Pay attention to them as you pass through the city and their unusual beauty may grow on you. They are, of course, filthy, but grit-filled ice, some of it as black as asphalt or charcoal, makes for an exquisite material for accidental sculptures.
They melt and hollow out in strange ways and shapes, creating new dirty ice stalagmites during subsequent freeze-thaw cycles, the worst popsicles you could ever taste.
It’s not often we get to watch something disintegrate on the street. Along some streets that weren’t properly cleared, block-long glaciers lay in the gutter, nearly indistinguishable from the road surface. As they too shrink, tiny rivers of melt water will form mini ravines in them, like how Toronto itself was formed over time.
Like or loath winter, proper snow clearing or not, this time of year reveals how poorly we treat the public realm. Or at least how some of us do. It’s almost boring to write about this and it seems futile: litterbugs are eternal. And yet, it’s such an upsetting thing to witness, in action or in aftermath, it always demands push back.
A bicycle frozen in sidewalk ice. (FOR THE TORONTO STAR)
As a responsible dog owner who sometimes searches for wayward turds on night walks with my iPhone flashlight, the amount of thawing poop in public places right now is distressing too. Who are these people who don’t stoop and scoop? You shame the rest of us. Worse, you shame your canine, an innocent who just needed to go and hoped you’d do the right thing.

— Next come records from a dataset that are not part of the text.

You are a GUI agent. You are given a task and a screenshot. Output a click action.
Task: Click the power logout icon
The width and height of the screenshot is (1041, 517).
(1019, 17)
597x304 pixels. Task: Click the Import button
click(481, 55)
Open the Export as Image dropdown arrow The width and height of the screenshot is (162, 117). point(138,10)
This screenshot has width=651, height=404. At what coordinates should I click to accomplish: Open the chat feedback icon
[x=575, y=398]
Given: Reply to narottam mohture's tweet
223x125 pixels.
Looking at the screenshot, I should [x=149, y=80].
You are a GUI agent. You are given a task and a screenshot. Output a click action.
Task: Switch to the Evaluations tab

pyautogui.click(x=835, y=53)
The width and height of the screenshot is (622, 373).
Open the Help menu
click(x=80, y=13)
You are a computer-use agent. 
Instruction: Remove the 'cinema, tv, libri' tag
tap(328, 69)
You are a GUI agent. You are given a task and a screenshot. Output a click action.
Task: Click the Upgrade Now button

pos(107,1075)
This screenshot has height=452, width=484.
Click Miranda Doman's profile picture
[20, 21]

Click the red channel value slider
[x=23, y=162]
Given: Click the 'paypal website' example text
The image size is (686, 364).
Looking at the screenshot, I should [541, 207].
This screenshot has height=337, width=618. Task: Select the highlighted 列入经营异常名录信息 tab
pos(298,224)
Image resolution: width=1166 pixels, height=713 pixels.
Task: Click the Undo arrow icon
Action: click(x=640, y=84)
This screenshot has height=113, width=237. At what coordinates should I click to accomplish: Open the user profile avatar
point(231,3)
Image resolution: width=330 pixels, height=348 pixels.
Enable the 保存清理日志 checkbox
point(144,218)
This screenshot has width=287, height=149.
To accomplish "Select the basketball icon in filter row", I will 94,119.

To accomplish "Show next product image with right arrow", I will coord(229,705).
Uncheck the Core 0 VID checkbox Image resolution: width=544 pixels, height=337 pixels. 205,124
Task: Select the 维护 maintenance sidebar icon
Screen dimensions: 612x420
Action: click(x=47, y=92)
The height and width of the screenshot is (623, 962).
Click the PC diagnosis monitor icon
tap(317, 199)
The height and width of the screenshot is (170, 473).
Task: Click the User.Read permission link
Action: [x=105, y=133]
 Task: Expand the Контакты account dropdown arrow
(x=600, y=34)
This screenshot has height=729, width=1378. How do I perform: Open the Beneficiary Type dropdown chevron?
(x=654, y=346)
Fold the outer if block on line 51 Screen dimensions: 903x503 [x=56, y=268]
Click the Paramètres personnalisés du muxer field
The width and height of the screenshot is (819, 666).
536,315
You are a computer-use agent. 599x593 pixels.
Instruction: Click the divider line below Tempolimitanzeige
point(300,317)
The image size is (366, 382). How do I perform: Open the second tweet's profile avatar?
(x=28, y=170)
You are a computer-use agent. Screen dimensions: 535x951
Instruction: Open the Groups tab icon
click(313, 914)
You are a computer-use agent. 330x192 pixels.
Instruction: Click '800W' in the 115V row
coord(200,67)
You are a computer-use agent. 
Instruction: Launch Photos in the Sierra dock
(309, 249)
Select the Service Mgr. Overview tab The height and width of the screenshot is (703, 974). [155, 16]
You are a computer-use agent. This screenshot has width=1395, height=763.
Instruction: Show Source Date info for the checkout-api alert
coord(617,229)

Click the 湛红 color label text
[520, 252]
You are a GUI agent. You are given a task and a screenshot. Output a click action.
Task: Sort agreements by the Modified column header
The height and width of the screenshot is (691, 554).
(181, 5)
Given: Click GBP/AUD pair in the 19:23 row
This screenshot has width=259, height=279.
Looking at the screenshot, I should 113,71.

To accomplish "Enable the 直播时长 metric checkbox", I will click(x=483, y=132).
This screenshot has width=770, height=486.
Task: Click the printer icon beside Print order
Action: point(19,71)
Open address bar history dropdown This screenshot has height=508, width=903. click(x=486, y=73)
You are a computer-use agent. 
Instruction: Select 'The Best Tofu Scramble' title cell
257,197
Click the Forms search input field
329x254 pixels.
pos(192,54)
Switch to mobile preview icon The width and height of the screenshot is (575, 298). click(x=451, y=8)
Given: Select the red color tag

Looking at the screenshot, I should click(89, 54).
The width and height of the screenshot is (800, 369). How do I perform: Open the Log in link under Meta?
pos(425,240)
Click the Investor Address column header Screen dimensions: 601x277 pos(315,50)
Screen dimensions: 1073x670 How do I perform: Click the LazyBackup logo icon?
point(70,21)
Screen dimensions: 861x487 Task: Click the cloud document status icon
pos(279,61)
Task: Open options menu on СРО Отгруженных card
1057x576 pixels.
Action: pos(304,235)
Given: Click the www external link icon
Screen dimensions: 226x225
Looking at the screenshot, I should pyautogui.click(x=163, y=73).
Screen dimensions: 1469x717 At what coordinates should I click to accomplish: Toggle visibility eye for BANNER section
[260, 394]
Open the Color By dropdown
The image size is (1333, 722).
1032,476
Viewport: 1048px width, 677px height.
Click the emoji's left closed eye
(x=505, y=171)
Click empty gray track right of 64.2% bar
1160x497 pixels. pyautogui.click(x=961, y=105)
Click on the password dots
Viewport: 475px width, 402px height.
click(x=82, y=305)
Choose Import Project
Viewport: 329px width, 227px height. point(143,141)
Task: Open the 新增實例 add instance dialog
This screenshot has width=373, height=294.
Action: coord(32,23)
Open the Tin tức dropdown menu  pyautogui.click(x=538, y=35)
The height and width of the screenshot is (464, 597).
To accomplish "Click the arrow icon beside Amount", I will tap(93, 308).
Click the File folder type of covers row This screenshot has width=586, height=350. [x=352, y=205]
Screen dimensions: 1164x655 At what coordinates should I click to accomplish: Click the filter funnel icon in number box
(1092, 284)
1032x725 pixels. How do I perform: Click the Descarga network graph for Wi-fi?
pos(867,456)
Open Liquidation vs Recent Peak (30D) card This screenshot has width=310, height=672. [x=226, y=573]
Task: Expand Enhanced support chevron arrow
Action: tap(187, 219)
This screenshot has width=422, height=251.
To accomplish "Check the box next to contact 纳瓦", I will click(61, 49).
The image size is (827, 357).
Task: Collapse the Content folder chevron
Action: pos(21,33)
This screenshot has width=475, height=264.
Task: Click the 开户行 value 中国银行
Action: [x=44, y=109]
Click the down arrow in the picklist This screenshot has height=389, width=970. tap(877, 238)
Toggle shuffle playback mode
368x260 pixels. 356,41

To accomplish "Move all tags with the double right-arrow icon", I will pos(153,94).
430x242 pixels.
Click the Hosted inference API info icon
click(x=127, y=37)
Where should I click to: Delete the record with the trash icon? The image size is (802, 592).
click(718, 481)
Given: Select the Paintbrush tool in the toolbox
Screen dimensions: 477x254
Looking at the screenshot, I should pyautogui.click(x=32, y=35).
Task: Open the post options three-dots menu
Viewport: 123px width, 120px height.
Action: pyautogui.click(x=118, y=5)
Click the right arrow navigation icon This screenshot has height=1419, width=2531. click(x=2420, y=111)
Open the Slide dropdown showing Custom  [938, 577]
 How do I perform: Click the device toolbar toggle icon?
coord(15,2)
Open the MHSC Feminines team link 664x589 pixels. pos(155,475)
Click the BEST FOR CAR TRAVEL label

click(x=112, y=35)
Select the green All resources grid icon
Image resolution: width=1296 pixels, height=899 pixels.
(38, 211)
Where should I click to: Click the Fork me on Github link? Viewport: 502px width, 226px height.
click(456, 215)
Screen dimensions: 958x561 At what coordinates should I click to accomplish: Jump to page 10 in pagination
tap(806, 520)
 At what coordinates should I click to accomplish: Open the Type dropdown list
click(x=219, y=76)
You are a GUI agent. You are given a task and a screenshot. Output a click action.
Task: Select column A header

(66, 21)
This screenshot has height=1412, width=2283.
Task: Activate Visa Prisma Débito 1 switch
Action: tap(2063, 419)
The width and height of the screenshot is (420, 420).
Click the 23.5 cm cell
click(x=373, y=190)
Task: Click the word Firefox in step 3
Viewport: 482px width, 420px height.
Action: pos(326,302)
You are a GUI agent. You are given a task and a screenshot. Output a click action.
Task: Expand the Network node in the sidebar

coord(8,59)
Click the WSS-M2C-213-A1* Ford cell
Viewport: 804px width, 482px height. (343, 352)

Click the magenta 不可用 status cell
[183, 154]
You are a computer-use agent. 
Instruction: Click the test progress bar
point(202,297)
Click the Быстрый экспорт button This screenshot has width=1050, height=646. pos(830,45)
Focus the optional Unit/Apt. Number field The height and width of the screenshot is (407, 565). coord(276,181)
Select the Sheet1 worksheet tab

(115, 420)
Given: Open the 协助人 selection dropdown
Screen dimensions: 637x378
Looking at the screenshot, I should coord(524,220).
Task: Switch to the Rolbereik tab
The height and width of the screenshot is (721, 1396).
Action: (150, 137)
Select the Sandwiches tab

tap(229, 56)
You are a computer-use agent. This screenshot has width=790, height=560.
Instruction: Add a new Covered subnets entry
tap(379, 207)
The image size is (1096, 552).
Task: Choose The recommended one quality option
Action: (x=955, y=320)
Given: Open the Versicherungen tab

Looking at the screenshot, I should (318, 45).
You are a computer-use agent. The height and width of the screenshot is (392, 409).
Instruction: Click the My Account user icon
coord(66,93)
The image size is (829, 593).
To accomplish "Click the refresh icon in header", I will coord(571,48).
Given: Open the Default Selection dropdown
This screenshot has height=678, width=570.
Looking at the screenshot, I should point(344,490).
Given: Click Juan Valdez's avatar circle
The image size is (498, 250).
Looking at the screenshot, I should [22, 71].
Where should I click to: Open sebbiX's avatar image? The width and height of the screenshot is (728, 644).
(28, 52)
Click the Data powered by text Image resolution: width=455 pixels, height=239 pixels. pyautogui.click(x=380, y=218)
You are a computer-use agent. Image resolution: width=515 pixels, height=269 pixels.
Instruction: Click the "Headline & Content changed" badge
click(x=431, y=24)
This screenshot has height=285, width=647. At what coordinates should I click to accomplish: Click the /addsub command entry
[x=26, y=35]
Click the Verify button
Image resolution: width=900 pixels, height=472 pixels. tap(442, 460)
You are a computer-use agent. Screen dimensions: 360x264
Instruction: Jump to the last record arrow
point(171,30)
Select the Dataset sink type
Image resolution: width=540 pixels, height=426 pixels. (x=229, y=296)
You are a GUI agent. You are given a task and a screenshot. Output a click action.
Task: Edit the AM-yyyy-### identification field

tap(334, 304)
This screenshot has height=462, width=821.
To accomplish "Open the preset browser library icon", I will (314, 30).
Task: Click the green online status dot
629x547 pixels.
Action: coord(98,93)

Some of it is even bagged. The bagged poop, left out, is a subset of this genre that is most confounding: bag it only to leave it in a snow bank? Why the half measure? This phenomenon happens on hiking trails too: people will bag it then leave it at the trailhead.
As for the cigarette butts, they seem to be the last socially acceptable form of litter. Tolerated, at least. The quick flick of a thumb and finger, a flash of embers, it’s satisfying, I get it. For a brief couple years in the 1990s I smoked. The old, prone to breaking down, Pontiac Sunbird I drove had a lighter and built-in ashtray, but I flicked every butt out the window without a thought. Now that seems reprehensible, but that at the time was normal. Everyone did it.
While butts can be consistently found nearly everywhere, they tend to cluster in front of cafes and bars, the kinds of social spaces where people go outside for a smoke, then flick them a few metres away without thinking. If you stare at just the gutters, you’ll know you’re passing such an establishment without looking up because of all the butts.
Four years ago, a pilot project was started though a partnership between the Centre for Addiction and Mental Health, the West Queen West Business Improvement Area, Councillor Mike Layton’s office and a recycling company called TerraCycle. Boxes that smokers could butt out in were installed on poles and businesses emptied them and sent the butts away for recycling. The responsibility was shared, though smokers bear the most. We need more of this.
Spring cleaning, if we still go in for that sort of thing in this low tax city, will return Toronto to its usual state of cleanliness, which isn’t what it once was. That’s a choice we’ve collectively decided to make.